Defining A Drake
by LenaAlexHunt
Summary: Oneshot. Pete's thoughts on Alex, before and after her shooting. Contains back-story on the relationship between Pete and Alex and why they split up.


**OK... so this is just an idea I had after watch 2.5, about how Pete would feel about Alex. I wanted a chance to get inside his head, and so here it is. **

**Please R&R!**

I never meant to hurt Alex. God knows, that was the last thing on my agenda. I never meant to leave forever, it was supposed to be a spontaneous holiday to clear the air. But somehow, one way or another, it ended up in divorce.

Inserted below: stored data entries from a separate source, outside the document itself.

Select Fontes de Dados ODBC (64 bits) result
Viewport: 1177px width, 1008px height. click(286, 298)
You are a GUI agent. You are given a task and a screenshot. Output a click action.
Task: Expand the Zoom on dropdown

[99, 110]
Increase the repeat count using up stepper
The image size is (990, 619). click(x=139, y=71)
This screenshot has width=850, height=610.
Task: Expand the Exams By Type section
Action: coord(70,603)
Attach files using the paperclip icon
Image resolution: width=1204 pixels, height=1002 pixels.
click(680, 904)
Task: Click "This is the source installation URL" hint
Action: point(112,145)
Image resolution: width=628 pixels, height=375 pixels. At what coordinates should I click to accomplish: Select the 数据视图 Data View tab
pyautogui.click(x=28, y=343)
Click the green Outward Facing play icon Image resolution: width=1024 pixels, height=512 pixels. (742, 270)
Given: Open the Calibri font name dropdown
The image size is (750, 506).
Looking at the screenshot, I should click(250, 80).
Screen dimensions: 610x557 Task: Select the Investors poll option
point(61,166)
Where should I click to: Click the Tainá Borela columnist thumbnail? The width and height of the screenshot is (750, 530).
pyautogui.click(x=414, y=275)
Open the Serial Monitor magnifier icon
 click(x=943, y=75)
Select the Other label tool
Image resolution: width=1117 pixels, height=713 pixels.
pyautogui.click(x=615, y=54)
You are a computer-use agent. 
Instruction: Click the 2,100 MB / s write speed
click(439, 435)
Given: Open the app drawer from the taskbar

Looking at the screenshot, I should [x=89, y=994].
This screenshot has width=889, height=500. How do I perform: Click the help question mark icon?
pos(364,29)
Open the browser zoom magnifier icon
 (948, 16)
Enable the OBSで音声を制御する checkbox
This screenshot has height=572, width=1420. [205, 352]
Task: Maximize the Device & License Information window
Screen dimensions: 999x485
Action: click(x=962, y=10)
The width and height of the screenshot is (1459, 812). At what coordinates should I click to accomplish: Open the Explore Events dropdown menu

Everyone thought we were the dream couple. We met at university, I was in my final year and Alex was a fresher – Psychology and Criminology, Christ Church College, Oxford. Her degree was being paid for by her godfather, whilst I had a partial scholarship and was working in a bar to cover the rest of my tuition fees. She was funny, bright and intellectual, and had the kind of looks most women would have killed for. It was – despite the cliché – love at first sight. For me, anyway.

She took some convincing. A few drinks at the university bar, a couple of sparring matches at the debating society and a few trips down the river with friends persuaded her she felt the same about me too. Midnight walks through the college grounds, nights out on the town, stolen kisses at the back of dark lecture halls... I suppose I led her astray somewhat. Evan never did like me, although looking back he was entirely justified. I introduced young, naive Alex Price to alcohol, sex and soft drugs, a world outside the protected bubble she had grown up in.

I was willing to do anything for her. I followed her like a puppy-dog to her lectures and tuitions, carrying her books, fetching her snacks and books as she wrote out papers, buying her drinks and dinner when we went out clubbing. I was a fool, blinded by love, totally enamoured with my Lexi. When she asked me to extend my degree, stay at university longer to stay with her, I agreed without thinking. When she asked if she could move into my poky flat in the suburbs, barely big enough for one, I said yes.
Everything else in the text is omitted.